To find the slope, we need to rewrite this equation into the standard slope-intercept form, $$y = mx + c$$, where 'm' represents the slope and 'c' represents the y-intercept.
We start with the given equation:
$$2y = 6x + 3$$
To isolate 'y' and get it into the $$y = mx + c$$ form, we divide every term on both sides of the equation by 2:
$$ \frac{2y}{2} = \frac{6x}{2} + \frac{3}{2} $$
$$ y = 3x + \frac{3}{2} $$
By comparing this equation to $$y = mx + c$$, we can clearly see that the slope ($$m$$) of the given line is 3.

**step3** Determining the Slope of the New Line

Since the line we are looking for is parallel to the given line, it must have the exact same slope.
From the previous step, we found the slope of the given line is 3.
Therefore, the slope of our new line ($$m_{new}$$) is also 3.
This means the equation of our new line will begin with $$y = 3x + c$$.

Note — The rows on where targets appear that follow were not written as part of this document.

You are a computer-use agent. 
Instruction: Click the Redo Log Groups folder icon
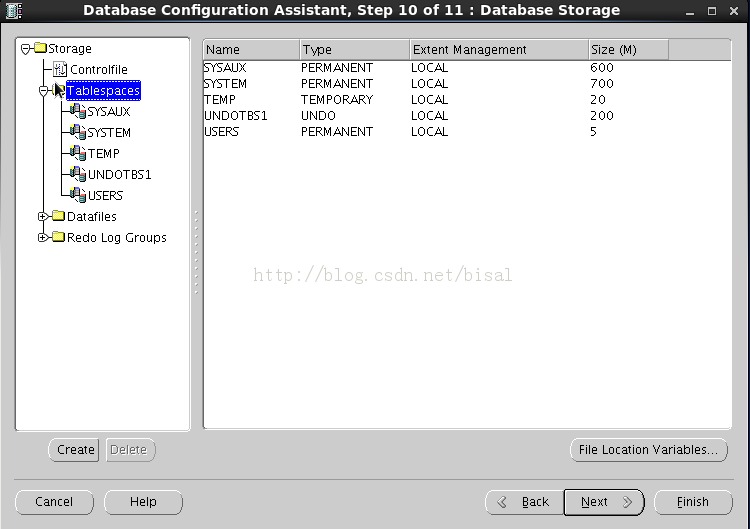click(58, 237)
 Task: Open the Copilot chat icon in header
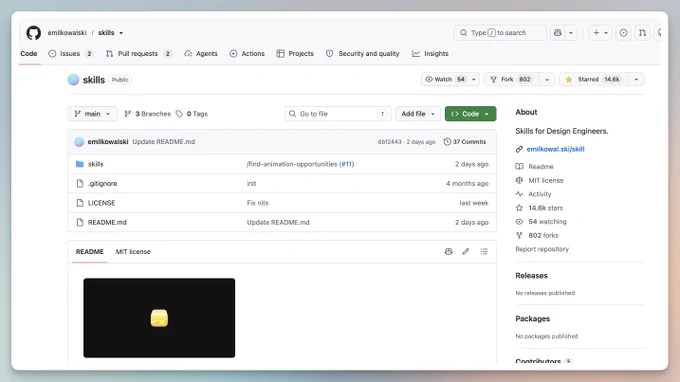[x=558, y=33]
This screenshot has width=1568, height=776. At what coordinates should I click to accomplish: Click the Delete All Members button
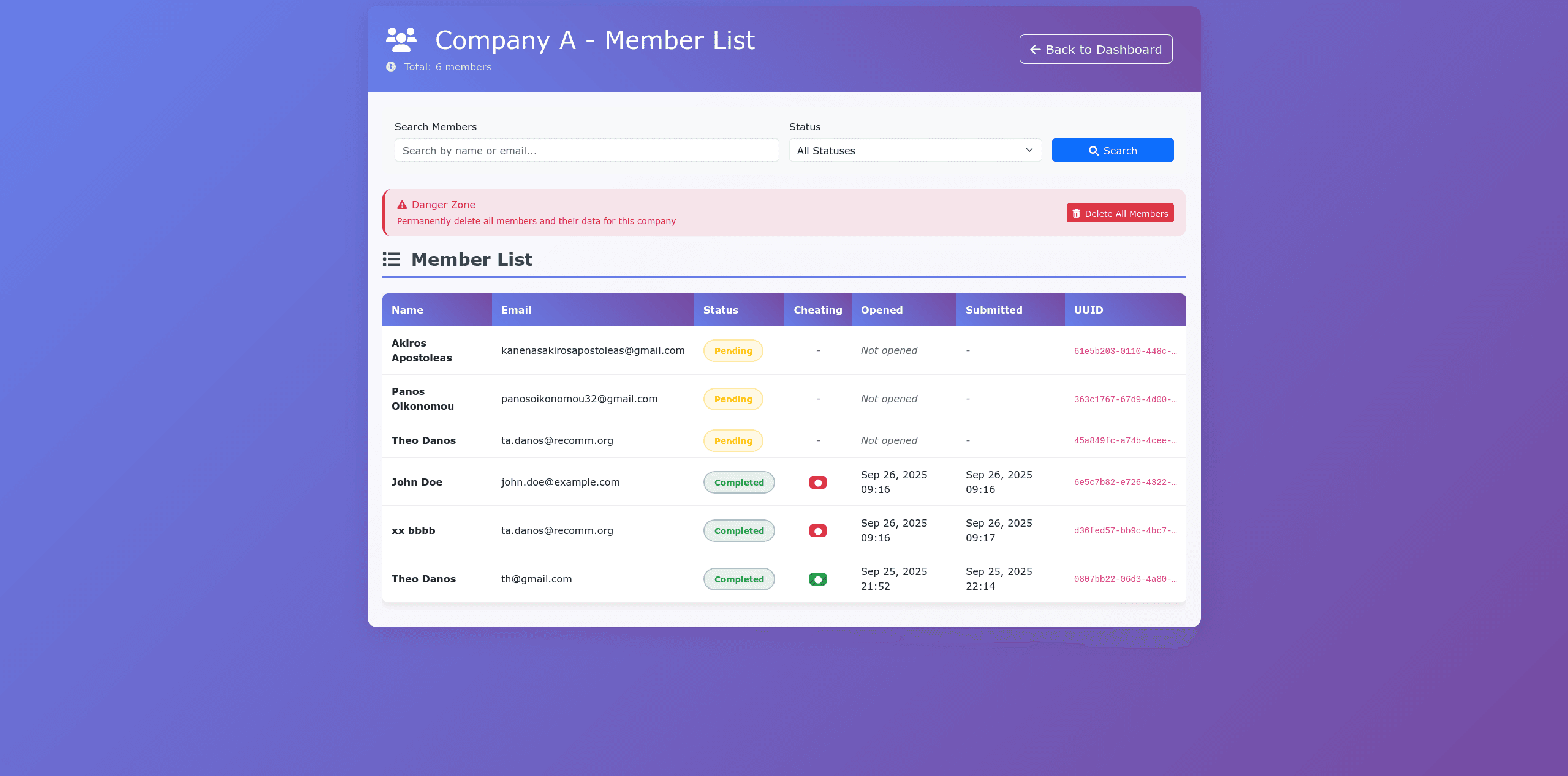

**step4** Finding the y-intercept of the New Line

We now know that the equation of our new line is $$y = 3x + c$$. To complete the equation, we need to find the value of 'c', which is the y-intercept.
We are given that this new line passes through the point $$(-3, 4)$$. This means that when the x-coordinate is -3, the y-coordinate is 4.
We can substitute these values (x = -3 and y = 4) into our partial equation:
$$ 4 = 3(-3) + c $$
Now, we perform the multiplication:
$$ 4 = -9 + c $$
To solve for 'c', we need to get 'c' by itself on one side of the equation. We can do this by adding 9 to both sides of the equation:
$$ 4 + 9 = c $$
$$ 13 = c $$
So, the y-intercept ('c') of our new line is 13.

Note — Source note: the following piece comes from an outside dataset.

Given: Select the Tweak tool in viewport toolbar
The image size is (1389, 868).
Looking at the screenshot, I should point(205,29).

**step5** Writing the Equation of the New Line

We have successfully found both the slope ($$m = 3$$) and the y-intercept ($$c = 13$$) for the new line.
Now, we can substitute these values into the slope-intercept form, $$y = mx + c$$.
$$ y = 3x + 13 $$
This is the equation of the line that is parallel to $$2y = 6x + 3$$ and passes through the point $$(-3, 4)$$.